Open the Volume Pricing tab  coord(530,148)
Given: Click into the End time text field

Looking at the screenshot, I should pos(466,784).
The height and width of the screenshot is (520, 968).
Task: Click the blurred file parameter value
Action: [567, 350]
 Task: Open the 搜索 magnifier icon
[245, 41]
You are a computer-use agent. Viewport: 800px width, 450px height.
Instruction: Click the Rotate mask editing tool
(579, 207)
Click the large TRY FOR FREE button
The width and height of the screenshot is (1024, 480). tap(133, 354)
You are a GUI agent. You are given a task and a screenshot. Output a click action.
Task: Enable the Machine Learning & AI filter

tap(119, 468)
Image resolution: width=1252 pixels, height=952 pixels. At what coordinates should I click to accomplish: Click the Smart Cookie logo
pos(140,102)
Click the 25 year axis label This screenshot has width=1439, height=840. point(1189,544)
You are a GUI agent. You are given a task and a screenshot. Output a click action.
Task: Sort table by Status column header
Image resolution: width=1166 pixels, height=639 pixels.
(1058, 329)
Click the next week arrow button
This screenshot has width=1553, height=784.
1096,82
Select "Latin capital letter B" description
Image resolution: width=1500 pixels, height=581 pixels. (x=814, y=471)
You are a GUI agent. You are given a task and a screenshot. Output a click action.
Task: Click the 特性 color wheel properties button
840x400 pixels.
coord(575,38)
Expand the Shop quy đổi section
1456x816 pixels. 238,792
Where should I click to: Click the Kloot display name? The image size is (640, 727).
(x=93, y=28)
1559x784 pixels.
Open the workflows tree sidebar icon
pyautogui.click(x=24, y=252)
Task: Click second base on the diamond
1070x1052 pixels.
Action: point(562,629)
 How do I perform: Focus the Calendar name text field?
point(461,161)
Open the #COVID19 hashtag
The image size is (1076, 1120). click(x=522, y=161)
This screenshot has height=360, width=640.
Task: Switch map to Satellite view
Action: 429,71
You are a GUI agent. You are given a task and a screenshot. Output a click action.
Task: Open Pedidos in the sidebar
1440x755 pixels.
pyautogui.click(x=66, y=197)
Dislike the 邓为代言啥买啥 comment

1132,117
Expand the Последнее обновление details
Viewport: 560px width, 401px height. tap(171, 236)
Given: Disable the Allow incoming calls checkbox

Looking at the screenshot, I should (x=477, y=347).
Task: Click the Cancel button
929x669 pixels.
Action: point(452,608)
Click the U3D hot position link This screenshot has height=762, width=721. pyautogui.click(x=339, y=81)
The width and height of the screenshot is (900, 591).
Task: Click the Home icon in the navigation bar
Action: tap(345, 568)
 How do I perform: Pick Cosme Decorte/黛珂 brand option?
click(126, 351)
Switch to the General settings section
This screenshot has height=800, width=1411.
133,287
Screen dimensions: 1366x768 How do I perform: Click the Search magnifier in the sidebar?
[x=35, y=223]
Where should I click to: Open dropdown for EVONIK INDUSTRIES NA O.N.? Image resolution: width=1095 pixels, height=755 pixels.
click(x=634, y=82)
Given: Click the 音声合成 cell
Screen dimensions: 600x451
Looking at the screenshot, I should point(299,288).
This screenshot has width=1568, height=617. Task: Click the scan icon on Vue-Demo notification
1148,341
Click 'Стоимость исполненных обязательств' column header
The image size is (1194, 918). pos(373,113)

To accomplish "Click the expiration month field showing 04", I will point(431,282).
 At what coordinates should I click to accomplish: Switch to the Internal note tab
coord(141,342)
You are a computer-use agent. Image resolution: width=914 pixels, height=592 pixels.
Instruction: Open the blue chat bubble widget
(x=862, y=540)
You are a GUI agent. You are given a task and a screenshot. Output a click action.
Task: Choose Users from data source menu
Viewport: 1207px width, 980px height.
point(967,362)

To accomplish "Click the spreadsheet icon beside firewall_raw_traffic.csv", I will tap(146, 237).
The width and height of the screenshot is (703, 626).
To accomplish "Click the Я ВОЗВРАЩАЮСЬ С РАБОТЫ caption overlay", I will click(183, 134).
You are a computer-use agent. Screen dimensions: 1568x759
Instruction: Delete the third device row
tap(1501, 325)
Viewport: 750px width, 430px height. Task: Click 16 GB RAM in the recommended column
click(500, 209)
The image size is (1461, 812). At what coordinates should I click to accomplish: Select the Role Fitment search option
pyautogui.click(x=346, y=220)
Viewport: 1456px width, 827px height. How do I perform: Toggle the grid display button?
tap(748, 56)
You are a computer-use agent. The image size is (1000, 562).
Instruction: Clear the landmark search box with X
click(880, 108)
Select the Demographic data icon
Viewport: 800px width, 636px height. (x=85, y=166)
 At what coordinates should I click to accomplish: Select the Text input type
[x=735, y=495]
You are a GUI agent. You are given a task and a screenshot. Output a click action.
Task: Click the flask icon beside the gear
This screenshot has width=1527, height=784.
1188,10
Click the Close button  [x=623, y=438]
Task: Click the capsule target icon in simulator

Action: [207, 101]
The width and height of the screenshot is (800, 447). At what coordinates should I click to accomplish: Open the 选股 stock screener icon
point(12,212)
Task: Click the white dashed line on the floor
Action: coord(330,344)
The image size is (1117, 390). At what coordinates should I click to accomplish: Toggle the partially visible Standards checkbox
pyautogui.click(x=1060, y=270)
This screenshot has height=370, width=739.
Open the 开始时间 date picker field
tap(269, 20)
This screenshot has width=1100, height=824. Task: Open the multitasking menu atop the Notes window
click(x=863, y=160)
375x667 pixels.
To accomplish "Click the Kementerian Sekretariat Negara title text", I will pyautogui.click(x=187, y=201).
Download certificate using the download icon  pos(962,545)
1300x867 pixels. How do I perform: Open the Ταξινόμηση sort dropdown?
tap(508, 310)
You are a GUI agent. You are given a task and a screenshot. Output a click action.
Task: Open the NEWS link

Exercise instructions:
Give back precisely the lines above that start at the line containing "Select the Demographic data icon" and end at the line containing "This screenshot has height=370, width=739.", inclusive. No other lines belong in the output.

Worked solution:
Select the Demographic data icon
Viewport: 800px width, 636px height. (x=85, y=166)
 At what coordinates should I click to accomplish: Select the Text input type
[x=735, y=495]
You are a GUI agent. You are given a task and a screenshot. Output a click action.
Task: Click the flask icon beside the gear
This screenshot has width=1527, height=784.
1188,10
Click the Close button  [x=623, y=438]
Task: Click the capsule target icon in simulator

Action: [207, 101]
The width and height of the screenshot is (800, 447). At what coordinates should I click to accomplish: Open the 选股 stock screener icon
point(12,212)
Task: Click the white dashed line on the floor
Action: coord(330,344)
The image size is (1117, 390). At what coordinates should I click to accomplish: Toggle the partially visible Standards checkbox
pyautogui.click(x=1060, y=270)
This screenshot has height=370, width=739.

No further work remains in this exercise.